Huber: Auch BayernLB leidet unter Kreditkrise - Höhe offen

München - Auch die BayernLB rechnet mit spürbaren Belastungen aus der weltweiten Kreditkrise, hält sich mit Schätzungen über das Ausmaß im Gegensatz zu anderen Kreditinstituten aber weiter bedeckt.

Berichte über Abschreibungsbedarf in Milliardenhöhe seien reine Spekulation, sagte Bayerns Finanzminister Erwin Huber (CSU) am Dienstag im Bayerischen Landtag. Derzeit würden rund 1200 Einzelpositionen geprüft. "Es wird ein Abschreibungsbedarf spürbar werden." Der Vorstand rechne trotz des Abwertungsbedarfs aber mit einem Gewinn für das Jahr 2007. Auch solle es wieder eine Dividende geben. "Parallelen zu anderen Landesbanken sind nicht gerechtfertigt."

Die Oppositionsparteien hatten Huber aufgefordert, für Klarheit zu sorgen und konkrete Zahlen vorzulegen. "Jede weitere Spekulation um die tatsächliche Größenordnung des Abschreibungsbedarfs schürt doch nur den Vertrauensverlust in die Landesbank", kritisierte Eike Hallitzky von den Grünen. Huber entgegnete, die Landesbank habe sich entschieden, im Gegensatz zu anderen Kreditinstituten keine pauschale, vorläufige Schätzung abzugeben, sondern die einzelnen Ausfallrisiken detailliert zu prüfen. Daher könne er noch keine Zahlen vorlegen.

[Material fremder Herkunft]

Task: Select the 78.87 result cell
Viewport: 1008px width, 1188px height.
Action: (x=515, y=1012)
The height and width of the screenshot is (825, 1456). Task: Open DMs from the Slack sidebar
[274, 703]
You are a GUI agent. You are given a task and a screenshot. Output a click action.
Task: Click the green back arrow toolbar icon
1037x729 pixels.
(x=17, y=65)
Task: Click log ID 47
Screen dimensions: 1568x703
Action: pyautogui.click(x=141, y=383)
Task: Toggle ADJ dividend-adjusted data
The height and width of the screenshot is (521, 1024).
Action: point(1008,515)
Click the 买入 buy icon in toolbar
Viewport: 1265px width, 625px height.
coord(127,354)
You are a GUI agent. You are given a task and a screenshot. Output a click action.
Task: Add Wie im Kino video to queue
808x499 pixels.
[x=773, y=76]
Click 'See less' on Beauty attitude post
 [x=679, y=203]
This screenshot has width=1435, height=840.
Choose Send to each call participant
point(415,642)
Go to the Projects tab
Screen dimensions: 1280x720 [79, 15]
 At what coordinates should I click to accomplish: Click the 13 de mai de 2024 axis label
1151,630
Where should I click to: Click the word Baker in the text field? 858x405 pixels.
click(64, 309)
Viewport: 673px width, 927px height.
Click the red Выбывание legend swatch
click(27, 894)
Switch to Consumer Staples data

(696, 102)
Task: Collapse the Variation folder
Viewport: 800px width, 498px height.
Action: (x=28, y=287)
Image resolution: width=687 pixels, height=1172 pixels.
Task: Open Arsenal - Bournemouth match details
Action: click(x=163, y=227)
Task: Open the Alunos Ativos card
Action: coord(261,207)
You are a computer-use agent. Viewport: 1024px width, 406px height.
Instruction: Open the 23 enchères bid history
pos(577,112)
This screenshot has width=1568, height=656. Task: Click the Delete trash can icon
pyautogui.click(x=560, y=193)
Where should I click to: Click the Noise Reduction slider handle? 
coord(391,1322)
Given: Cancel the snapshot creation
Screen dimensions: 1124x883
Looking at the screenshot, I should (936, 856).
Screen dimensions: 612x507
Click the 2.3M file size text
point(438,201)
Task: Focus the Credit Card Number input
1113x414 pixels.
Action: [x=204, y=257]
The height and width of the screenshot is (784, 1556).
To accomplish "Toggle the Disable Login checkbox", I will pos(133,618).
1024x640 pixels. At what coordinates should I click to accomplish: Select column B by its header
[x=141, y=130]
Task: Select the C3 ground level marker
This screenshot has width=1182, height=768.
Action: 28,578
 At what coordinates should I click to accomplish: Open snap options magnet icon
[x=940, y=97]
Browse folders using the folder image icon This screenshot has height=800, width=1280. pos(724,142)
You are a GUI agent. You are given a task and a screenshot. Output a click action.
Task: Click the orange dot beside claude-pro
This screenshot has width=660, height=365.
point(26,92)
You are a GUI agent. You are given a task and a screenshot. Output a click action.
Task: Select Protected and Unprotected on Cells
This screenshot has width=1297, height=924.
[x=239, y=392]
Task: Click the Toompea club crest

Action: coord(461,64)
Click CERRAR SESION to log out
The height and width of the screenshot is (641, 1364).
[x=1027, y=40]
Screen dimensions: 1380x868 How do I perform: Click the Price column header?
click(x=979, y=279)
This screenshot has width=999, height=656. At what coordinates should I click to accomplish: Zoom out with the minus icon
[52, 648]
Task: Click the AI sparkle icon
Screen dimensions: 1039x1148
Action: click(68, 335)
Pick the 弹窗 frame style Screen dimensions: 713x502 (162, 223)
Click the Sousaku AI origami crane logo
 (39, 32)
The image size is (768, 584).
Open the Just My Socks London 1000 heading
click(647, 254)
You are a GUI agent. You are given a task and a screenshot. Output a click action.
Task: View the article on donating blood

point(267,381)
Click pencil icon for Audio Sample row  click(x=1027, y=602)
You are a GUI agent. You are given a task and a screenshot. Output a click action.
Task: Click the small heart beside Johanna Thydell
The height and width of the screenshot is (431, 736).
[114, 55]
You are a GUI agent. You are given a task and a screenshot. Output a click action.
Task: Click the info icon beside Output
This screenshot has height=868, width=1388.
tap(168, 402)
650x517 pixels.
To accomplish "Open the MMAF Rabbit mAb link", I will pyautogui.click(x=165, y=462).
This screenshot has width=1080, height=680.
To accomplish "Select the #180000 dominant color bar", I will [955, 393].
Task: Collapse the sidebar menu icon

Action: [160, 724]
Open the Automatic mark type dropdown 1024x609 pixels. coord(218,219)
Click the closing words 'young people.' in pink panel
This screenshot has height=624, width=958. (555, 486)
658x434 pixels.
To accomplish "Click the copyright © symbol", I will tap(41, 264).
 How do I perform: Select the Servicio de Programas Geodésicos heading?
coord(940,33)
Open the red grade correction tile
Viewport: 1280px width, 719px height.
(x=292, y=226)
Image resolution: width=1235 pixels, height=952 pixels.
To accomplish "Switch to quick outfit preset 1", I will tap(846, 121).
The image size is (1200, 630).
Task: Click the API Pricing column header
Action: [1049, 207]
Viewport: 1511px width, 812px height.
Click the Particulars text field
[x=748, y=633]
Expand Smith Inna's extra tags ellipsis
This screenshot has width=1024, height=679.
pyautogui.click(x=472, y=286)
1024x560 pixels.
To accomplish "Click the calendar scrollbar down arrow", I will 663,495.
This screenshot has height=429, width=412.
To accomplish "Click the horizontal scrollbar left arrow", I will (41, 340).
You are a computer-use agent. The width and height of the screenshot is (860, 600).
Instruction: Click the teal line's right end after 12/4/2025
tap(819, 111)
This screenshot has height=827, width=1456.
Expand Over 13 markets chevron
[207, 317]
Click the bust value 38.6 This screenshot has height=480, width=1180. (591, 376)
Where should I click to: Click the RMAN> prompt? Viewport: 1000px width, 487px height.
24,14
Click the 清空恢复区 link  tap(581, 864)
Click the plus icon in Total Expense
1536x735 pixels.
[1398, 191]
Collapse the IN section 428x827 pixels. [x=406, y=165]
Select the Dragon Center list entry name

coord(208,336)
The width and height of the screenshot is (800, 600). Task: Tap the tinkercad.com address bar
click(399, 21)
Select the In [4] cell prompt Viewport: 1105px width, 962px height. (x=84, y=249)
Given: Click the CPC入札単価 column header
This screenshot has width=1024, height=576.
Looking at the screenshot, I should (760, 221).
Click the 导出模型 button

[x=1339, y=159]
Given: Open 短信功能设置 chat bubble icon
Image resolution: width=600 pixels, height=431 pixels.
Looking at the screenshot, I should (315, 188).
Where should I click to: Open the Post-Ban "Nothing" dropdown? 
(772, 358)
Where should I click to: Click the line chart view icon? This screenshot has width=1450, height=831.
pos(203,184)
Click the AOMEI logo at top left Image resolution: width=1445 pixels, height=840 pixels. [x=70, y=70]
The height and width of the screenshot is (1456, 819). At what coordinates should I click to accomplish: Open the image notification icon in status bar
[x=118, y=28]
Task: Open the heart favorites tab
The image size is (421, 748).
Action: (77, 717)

Konkret hat die BayernLB bisher nur von erwarteten Zahlungsausfällen in Höhe von etwa 100 Millionen Euro gesprochen. Hinzu kommt aber nun noch der Abschreibungsbedarf auf Engagements auf dem US-Markt für schlecht besicherte Immobilienkredite (Subprime). Die "Leipziger Volkszeitung" hatte am Dienstag unter Berufung auf einen hochrangigen Unions-Politiker berichtet, der Abschreibungsbedarf bei der BayernLB liege bei bis zu 2,5 Milliarden Euro. "Es gibt keine festgestellten, belastbaren Zahlen", sagte Huber dazu. Auch ein BayernLB-Sprecher sagte zu dem Zeitungsbericht, die Bank kommentiere solche Spekulationen nicht.